As an academic, I can summarise the ethical and legal lessons from this case. As a human being, I am speechless at having witnessed the remarkable compassion, care and solidarity shown by those involved, in pursuit of their collective goal of acting in TW’s best interests.
Earlier this week, the approved judgment was published. Reading it, the first thought that came to mind was how much it differed from my experience of observing the hearing. Of course, the facts and the law were the same. But, if I had not been in the (virtual) courtroom, watching the case unfold in real time, I would not have had so much appreciation for the sensitive approach that was used in reaching this decision and the fact that all possible options were fully explored. Nor would I be aware of all the additional detail that is gained from hearing medical experts and family members address the court.
Like most academics, I have my critical thinking cap on when I read published judgments. I tend to react with a cry of ‘I don’t agree with this at all!’ and set out a plan to write a case commentary. Yet, my take-home message from observing this hearing is to perhaps follow a more cautious approach in future, and to bear in mind that there are likely to be details that I might not be privy to and aspects of human relationships and ethical complexity that can’t be summarised in a written judgment.
Bonnie Venter is a PhD candidate and Senior Associate Teacher in Medical Law at the University of Bristol Law School. Her PhD research is based on a legal and regulatory evaluation of the living organ donation pathway, with a specific focus on the psychosocial assessment of the living organ and tissue donor. She tweets @TheOrganOgress
 At the beginning of the hearing, it seemed that family members were united in believing that TW should continue to receive life-sustaining treatment, and that Ian Brownhill, though formally instructed by TW’s brother, thus represented them all. As TW’s wife said, “we’re all in this together”. As the hearing unfolded it became clear that TW’s daughters (who were hearing the medical evidence for the first time) took a different position from his brother, and so found themselves unrepresented. So too did TW’s wife, at the end of the hearing when she wanted to appeal the judgment but TW’s brother (who was instructing Ian Brownhill) did not.

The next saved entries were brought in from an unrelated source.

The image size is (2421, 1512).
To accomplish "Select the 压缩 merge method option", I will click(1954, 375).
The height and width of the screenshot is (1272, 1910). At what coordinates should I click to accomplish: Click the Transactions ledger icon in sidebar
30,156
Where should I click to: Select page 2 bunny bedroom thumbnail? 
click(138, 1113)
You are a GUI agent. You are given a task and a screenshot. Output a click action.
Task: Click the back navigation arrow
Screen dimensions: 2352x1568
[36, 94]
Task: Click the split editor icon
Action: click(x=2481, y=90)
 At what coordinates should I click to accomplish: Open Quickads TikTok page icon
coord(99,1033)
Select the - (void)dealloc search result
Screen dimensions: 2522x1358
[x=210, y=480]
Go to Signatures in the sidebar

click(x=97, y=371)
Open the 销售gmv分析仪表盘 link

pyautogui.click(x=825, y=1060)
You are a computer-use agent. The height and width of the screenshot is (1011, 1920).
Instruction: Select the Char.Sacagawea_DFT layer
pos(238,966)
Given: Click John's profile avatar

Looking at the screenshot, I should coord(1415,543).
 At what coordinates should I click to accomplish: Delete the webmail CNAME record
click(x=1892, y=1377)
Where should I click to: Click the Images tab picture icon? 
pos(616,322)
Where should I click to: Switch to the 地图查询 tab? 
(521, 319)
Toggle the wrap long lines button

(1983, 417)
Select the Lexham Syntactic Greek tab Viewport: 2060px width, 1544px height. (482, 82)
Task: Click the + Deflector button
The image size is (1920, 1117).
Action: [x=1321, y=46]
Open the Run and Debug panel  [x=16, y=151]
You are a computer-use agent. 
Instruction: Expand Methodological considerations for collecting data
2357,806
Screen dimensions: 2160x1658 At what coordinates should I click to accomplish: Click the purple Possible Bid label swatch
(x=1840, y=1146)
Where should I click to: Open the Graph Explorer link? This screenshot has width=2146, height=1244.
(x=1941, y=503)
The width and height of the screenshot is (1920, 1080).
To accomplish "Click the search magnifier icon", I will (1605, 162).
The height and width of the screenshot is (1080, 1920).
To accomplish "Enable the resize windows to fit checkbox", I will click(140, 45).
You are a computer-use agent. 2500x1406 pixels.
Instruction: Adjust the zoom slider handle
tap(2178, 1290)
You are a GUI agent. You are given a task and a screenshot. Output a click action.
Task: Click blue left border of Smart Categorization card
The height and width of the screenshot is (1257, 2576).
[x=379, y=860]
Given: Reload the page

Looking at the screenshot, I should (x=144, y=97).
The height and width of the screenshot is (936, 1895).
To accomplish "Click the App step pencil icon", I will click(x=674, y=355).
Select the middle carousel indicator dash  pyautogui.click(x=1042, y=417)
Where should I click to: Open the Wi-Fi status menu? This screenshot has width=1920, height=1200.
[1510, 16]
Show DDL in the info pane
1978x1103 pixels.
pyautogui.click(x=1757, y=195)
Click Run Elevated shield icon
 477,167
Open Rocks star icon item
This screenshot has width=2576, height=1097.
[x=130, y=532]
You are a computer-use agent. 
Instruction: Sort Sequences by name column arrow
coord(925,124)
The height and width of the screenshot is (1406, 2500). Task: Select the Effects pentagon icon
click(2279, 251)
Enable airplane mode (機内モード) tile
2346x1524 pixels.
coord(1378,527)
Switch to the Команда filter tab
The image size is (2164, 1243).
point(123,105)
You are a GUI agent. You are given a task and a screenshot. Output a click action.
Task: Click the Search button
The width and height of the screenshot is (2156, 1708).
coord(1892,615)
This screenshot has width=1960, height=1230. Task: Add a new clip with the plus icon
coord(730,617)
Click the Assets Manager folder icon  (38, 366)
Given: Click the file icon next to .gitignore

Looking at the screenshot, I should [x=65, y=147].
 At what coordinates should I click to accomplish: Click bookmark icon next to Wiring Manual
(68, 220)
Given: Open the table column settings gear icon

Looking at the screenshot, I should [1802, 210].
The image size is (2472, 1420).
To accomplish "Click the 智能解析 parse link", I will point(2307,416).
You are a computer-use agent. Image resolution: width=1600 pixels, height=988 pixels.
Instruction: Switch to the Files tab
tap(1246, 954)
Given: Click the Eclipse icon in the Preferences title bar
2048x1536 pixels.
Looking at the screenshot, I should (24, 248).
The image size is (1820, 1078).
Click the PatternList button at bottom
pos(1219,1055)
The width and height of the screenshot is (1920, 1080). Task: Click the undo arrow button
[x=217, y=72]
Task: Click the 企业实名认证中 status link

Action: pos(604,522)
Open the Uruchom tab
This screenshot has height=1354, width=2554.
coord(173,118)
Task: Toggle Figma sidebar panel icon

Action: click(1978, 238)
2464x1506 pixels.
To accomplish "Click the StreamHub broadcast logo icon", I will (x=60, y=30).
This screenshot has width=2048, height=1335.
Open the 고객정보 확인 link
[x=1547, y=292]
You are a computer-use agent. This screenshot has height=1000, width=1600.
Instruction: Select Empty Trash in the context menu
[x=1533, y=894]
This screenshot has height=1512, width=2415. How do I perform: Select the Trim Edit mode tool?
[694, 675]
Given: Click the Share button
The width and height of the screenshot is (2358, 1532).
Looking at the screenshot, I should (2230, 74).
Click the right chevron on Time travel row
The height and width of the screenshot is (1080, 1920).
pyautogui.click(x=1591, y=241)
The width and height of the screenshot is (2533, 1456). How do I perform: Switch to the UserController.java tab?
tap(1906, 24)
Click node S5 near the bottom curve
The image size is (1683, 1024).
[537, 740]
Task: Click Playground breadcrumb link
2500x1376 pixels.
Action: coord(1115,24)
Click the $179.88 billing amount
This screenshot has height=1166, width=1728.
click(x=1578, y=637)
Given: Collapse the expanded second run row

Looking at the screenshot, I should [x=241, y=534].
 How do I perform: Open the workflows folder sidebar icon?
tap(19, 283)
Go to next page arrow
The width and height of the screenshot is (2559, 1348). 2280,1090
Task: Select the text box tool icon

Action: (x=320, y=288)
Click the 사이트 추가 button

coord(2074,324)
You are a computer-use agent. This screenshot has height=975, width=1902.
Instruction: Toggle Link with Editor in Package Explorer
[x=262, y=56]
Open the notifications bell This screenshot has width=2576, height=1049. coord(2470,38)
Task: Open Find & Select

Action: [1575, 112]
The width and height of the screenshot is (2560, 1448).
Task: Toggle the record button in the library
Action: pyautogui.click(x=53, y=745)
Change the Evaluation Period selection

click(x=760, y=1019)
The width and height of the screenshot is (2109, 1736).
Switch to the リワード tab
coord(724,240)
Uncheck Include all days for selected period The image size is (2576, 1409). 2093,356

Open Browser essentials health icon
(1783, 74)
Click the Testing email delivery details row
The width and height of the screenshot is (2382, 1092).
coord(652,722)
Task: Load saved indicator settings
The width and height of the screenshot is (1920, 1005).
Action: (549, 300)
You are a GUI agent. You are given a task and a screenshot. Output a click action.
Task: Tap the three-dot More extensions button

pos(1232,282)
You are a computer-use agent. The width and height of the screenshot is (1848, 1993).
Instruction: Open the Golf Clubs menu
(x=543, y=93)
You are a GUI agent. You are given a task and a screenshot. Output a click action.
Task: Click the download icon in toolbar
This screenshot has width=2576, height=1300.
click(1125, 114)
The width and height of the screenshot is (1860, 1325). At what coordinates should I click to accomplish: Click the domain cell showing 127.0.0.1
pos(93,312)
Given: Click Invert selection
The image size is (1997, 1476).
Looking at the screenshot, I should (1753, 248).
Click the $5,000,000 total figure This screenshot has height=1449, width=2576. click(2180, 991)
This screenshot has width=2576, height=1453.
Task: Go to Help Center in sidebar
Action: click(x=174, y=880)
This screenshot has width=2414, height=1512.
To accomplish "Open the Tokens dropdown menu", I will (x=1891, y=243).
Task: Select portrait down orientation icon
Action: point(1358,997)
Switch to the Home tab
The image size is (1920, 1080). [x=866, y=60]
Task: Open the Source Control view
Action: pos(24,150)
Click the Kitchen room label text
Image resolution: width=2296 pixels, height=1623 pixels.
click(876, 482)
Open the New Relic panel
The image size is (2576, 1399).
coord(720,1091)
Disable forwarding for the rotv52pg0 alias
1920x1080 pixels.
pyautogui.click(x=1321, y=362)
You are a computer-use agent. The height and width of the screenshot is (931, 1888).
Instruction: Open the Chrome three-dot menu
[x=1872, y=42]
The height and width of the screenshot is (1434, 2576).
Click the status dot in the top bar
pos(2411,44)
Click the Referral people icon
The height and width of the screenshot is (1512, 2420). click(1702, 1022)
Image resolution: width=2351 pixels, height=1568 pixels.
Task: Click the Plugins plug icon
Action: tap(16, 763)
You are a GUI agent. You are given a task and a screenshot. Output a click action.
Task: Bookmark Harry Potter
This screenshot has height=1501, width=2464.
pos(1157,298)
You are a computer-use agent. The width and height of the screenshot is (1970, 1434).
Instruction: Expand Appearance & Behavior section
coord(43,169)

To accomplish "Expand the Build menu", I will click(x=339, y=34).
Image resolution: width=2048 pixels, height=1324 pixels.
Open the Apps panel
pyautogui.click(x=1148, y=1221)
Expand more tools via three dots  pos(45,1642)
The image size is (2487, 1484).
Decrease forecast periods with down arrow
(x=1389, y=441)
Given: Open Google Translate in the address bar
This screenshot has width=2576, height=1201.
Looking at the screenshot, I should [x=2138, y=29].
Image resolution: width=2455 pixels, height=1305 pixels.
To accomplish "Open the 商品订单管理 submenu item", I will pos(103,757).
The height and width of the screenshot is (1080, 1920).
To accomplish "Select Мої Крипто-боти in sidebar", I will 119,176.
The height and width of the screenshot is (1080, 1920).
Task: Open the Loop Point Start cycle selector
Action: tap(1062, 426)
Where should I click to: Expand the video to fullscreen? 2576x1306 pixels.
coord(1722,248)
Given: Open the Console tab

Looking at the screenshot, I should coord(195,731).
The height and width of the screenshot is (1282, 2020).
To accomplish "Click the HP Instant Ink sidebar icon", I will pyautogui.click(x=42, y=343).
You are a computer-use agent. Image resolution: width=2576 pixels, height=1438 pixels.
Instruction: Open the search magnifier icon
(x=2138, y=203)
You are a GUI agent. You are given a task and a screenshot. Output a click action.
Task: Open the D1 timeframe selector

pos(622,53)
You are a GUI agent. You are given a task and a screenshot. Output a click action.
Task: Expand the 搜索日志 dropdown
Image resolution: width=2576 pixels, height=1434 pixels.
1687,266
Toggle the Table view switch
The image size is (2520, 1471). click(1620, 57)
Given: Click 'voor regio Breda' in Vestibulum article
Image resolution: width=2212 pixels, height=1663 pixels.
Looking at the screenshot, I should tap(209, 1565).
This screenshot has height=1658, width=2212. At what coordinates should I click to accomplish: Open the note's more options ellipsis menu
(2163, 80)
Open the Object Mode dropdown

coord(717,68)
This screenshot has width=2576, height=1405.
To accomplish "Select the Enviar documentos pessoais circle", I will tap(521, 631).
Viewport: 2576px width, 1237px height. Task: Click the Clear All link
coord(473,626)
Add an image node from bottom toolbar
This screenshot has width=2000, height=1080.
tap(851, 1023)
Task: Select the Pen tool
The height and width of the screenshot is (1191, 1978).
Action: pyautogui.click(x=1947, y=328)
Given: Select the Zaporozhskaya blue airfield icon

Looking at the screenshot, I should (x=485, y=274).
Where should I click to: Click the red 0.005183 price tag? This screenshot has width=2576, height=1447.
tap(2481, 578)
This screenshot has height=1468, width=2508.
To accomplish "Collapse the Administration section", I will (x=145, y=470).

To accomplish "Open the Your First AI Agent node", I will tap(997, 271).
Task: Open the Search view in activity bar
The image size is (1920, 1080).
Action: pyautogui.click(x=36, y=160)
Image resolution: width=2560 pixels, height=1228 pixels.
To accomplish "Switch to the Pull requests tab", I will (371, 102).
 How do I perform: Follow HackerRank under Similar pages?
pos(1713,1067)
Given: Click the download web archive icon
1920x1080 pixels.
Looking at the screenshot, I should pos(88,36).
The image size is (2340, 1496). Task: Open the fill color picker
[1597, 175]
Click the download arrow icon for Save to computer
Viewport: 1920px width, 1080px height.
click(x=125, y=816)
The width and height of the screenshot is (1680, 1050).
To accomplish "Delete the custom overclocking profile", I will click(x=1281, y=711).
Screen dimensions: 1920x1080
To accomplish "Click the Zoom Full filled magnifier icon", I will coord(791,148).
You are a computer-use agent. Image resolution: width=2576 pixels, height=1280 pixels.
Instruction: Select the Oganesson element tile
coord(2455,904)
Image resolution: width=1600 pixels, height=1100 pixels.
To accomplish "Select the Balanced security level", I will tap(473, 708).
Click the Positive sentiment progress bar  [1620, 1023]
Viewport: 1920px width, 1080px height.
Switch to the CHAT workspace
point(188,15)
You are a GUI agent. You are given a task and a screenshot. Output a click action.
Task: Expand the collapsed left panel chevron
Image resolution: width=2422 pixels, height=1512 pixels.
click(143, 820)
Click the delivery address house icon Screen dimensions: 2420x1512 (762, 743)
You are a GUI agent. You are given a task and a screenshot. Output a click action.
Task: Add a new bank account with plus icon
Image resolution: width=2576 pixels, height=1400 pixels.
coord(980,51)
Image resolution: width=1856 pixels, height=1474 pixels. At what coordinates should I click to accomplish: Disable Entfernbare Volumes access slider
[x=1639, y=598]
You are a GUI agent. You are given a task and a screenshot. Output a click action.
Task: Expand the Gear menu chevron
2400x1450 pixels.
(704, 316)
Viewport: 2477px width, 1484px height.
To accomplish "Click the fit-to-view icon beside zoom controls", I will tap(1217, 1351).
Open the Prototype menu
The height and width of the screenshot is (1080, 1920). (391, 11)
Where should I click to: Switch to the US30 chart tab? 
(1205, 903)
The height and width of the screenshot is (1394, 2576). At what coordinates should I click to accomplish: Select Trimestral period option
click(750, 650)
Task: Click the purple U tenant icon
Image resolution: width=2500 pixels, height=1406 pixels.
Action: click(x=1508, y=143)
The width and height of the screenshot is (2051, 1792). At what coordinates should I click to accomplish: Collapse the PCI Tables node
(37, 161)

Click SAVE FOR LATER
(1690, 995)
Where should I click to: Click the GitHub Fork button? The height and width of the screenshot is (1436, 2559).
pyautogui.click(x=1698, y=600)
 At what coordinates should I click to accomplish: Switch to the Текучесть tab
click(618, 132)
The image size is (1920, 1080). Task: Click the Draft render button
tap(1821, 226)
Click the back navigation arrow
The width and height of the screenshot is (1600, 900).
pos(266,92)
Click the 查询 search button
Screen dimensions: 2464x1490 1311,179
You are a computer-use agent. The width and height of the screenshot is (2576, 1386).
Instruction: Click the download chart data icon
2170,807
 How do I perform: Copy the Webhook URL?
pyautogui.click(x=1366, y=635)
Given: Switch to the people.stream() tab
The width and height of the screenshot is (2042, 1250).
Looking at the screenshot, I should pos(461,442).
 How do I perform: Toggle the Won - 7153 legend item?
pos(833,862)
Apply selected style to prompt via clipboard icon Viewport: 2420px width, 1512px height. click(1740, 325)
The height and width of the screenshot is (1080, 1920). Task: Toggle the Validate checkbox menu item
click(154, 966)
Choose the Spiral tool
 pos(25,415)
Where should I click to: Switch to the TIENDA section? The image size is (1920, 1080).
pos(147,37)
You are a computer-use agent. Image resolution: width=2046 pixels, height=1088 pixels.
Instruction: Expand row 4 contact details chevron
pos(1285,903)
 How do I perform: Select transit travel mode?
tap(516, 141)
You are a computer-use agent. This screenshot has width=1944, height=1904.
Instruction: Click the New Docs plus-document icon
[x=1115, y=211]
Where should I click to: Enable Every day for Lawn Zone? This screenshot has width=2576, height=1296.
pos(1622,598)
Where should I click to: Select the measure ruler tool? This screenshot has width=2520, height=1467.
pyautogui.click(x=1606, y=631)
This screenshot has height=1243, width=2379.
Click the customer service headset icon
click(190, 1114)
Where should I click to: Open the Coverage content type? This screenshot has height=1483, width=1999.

 Note: There was absolutely no suggestion or any connection whatsoever between the Trust application for treatment withdrawal and the fact that TW was a registered organ donor. Prof D specifically said in his statement that unfortunately, TW could not be a donor in ‘these circumstances’ and also emphasised that ‘he does not wish to present this [organ donor card] from this point of view’. This should not need saying, but it has been pointed out to me that another case in the COP this year in which the Trust sought to (and did) withdraw life-sustaining treatment attracted negative publicity with claims of NHS organ procurement (with absolutely no evidence whatsoever!).